Late’s Diner Manitowoc — Where One Can Time-Warp Back to 1964 Silver Coin Values

by PTS, SGT Report:

This might be a wee bit on the short side, since I am on family vacation and the wife is watching the kids in the resort pool at the moment.

It’s not often that a Silver stacker runs across something quite this relevant, so I felt the need to share the following anecdote post-haste while the pleasant experience is fresh in my mind. Our travels to our vacation destination caused us to drive past Manitowoc, Wisconsin, which, admittedly, leaves only a handful of possibilities as to the exact location of where we are vacationing. I had filed away this story from The Blaze in my mind written several years back, about a diner in Manitowoc which offered the option to pay for meals in Silver US coinage for 1964 prices.

Photo credit: The Blaze

Having re-read the Blaze story before we left our home, I grabbed a handful of pre-1965 coins from our Silver stash and followed the GPS to Late’s Diner. Upon pulling into the driveway, my wife noticed that the color of the exterior was different than the pictures and videos we had used to preview the place. The joint had undergone a renovation or at least, a face-lift. The interior was also different. Gone is the classic Northern Wisconsin Wood paneling in favor of while wall tile. But much more importantly to me, GONE was the South Wall sign indicating the prices of various menu items in Silver. At that moment, my heart sank and I was resigned to the real possibility of having to pay for this meal with our bank card, and so the very first question I asked our server was if they still accept Silver coinage as a form of payment. She seemed a bit confused, and obviously didn’t know what I was talking about (which told me that this isn’t something that happens every day there), but after conferring with a co-worker, she received an affirmative answer, so that was a huge relief for me. The weight lifted off my mind, my family ordered whatever they wanted on the menu (in case you are wondering, I opted for the 43 cent Medium Perch Lunch…Lake Perch tends to be somewhat pricey elsewhere). The food was what you’d expect from an old-town diner, all in all, a local business like this served a far superior product to the Applebees and Chilis of the world, though probably not at all healthier.
1964 Prices sign is still visible at 0.45 and also at 1:19 in the upper Right of the screen next to black t-shirt

But the point of the story is this, my family of 6 ate for…$2.15. The bill in Federal Reserve Notes came out to $43 and change, but when I went up to pay with Silver the conversion brought our bill to $2.15 in Silver Quarters and Dimes. Having brought no Silver War Nickels with me, I gave the girl $2.20, not expecting any change. However, she dutifully returned a modern-day nickel to me in what I found to be an awkward apples-to-oranges interplay of the two monetary systems.

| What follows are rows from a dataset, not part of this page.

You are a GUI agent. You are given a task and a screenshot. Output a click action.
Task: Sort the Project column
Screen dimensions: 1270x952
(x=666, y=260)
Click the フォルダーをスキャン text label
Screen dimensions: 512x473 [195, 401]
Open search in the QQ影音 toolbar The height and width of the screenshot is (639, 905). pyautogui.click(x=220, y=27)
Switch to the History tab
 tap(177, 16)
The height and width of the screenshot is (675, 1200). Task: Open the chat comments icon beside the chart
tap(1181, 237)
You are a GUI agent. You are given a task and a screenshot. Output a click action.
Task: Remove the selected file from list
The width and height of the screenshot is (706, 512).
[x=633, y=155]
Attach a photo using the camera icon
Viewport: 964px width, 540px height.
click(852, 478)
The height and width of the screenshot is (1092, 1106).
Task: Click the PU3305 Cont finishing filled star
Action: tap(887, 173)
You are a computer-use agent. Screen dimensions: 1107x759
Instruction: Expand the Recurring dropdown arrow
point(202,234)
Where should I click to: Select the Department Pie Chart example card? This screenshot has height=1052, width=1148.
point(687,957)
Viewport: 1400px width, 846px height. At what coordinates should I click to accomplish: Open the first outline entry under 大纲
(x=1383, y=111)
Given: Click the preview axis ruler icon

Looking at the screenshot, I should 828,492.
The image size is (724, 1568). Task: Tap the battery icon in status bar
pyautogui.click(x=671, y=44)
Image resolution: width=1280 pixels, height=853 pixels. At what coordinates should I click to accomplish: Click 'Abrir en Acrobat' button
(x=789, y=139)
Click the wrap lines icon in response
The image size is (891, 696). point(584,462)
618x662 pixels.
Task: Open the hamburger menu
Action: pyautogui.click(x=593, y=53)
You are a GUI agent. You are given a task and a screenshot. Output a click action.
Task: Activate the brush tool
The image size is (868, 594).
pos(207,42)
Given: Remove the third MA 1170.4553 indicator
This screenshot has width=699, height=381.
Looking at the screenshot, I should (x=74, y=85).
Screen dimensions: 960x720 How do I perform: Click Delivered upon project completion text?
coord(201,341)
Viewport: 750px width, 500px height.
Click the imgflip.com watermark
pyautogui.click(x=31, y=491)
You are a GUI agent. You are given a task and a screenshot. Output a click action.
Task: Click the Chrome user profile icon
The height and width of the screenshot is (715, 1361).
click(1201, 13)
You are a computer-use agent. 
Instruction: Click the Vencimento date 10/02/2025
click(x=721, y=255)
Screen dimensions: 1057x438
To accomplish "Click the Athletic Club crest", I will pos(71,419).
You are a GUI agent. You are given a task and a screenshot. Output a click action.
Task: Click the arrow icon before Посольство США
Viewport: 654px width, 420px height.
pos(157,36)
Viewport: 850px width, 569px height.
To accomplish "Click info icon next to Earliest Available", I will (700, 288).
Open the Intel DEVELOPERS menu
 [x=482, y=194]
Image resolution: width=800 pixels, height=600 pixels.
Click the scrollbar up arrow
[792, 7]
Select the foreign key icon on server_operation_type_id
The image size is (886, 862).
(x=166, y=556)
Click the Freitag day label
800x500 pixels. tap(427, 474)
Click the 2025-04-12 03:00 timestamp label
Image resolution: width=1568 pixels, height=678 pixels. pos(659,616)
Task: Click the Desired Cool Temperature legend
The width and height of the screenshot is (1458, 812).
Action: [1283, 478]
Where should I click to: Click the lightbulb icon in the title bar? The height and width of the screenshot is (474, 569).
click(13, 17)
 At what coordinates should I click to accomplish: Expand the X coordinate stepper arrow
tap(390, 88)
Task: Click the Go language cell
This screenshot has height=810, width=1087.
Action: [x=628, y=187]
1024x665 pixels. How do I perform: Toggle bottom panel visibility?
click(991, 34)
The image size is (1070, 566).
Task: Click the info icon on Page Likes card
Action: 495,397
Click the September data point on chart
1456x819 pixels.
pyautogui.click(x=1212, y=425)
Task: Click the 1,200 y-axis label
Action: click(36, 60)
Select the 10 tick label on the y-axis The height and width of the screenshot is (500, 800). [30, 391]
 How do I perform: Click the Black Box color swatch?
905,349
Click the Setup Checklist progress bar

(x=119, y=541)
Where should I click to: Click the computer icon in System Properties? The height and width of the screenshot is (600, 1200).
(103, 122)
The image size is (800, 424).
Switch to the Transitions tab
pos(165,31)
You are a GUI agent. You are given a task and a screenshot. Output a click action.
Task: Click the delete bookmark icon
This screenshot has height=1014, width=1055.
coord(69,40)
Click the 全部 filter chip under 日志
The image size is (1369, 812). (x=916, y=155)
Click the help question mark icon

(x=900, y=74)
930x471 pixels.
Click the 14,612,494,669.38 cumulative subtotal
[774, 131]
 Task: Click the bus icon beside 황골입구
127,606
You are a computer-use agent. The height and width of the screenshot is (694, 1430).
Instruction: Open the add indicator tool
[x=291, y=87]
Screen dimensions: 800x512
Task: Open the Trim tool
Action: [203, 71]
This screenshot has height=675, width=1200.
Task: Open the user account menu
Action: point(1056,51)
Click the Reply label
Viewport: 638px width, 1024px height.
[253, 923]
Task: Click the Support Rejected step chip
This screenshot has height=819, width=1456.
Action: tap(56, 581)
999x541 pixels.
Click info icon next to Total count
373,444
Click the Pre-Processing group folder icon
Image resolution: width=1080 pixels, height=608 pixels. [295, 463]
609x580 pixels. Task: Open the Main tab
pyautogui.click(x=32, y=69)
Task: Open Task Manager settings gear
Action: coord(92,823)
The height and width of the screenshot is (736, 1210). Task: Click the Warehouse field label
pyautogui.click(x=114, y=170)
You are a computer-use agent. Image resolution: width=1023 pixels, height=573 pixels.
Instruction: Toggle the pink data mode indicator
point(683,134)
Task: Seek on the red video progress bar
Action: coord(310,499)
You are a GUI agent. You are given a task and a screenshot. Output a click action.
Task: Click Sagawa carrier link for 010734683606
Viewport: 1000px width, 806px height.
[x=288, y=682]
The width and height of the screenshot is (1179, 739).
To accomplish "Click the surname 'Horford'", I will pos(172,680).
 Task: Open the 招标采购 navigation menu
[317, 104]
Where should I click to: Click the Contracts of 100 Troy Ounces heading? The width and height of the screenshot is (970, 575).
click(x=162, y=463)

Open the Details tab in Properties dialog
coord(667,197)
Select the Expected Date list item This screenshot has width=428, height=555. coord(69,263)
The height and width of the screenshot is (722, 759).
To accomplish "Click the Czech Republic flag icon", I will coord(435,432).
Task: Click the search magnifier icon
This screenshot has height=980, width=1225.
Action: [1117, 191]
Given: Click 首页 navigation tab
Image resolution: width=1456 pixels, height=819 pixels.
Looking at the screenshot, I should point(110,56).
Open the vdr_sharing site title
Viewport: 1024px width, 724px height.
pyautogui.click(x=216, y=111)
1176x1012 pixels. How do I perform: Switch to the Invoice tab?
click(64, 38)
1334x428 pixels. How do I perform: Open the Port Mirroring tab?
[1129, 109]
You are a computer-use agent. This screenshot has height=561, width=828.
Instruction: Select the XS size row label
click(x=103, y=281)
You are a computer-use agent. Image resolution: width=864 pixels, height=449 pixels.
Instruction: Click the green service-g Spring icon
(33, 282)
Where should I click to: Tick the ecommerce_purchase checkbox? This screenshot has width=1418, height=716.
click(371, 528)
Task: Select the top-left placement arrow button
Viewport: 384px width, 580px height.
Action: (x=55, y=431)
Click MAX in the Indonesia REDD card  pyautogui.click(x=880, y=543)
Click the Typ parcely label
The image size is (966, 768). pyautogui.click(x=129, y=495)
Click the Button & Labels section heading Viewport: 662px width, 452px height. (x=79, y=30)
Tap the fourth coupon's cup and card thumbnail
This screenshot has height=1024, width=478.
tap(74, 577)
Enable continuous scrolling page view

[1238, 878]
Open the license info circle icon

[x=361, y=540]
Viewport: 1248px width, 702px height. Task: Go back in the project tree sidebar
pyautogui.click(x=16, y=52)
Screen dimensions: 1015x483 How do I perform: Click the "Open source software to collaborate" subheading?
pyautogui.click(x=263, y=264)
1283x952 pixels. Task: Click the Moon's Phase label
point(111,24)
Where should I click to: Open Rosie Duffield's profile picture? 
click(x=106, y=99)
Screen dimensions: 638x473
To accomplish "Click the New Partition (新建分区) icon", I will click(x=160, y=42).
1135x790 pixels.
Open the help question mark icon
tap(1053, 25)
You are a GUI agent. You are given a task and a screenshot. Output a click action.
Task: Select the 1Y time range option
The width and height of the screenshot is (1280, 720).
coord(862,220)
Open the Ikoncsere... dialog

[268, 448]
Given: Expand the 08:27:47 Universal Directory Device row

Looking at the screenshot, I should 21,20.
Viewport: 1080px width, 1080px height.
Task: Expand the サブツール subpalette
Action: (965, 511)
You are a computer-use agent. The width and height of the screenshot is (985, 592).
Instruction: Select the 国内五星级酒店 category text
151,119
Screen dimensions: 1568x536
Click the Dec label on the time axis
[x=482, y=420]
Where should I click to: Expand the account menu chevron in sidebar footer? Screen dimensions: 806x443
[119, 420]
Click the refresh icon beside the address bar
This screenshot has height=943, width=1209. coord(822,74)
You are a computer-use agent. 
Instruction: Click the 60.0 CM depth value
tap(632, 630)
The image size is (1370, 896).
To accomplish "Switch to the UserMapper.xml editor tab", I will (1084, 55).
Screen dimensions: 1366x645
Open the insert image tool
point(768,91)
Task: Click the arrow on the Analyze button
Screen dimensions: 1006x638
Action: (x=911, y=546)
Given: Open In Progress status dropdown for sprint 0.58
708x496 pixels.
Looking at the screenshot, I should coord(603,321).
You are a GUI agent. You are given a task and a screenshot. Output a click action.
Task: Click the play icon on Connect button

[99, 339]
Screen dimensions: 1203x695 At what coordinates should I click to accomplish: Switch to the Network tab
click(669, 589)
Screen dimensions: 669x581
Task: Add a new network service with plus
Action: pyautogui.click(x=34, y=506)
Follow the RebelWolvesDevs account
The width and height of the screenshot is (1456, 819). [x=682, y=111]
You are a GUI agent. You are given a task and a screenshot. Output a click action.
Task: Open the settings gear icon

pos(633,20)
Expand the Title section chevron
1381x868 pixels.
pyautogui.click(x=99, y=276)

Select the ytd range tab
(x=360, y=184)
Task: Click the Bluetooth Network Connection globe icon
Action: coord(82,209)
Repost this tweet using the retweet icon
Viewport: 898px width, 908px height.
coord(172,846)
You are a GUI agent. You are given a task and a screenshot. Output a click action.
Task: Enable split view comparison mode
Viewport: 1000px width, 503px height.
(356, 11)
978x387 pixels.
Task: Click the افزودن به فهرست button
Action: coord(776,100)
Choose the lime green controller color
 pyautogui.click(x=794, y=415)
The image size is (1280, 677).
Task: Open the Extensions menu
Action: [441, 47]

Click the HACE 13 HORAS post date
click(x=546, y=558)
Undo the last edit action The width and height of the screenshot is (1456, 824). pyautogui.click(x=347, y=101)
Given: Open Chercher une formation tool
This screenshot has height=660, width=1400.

This transaction ends up making winners of everyone. For me, the customer, it was a win on several levels. The business obviously wants to give a discount for Silver payers, so the food is cheaper in Silver compared to the cumbersome process of converting Federal Reserve Notes to Constitutional Silver and using those metal assets to buy food. The Fish Lunch I bought had a menu price of $12, but has a Constitutional Silver price of just a bit North $5 priced in FRNs. Additionally, at least now they are reckoning the value of Silver at $20 not per ounce (since our $43 bill came out to $2.15 in Silver, do the division you come out with an even $20 Silver credit per Federal Reserve Dollar), but per $1.00 in Constitutional Silver (which is about 7/10 of an ounce, so this makes Late’s Silver value somewhere around @25/oz during a time when Spot Price is under $17.oz), so it’s kind of a “double bonus” deal for the Silver-paying customer. On the other side of the coin, the Seller also reaps a huge tax benefit in this transaction, because as I understand tax laws, the diner can concievably claim to Uncle Sam that they only took in $2.15 for this large meal feeding a family of 6, to their great financial loss.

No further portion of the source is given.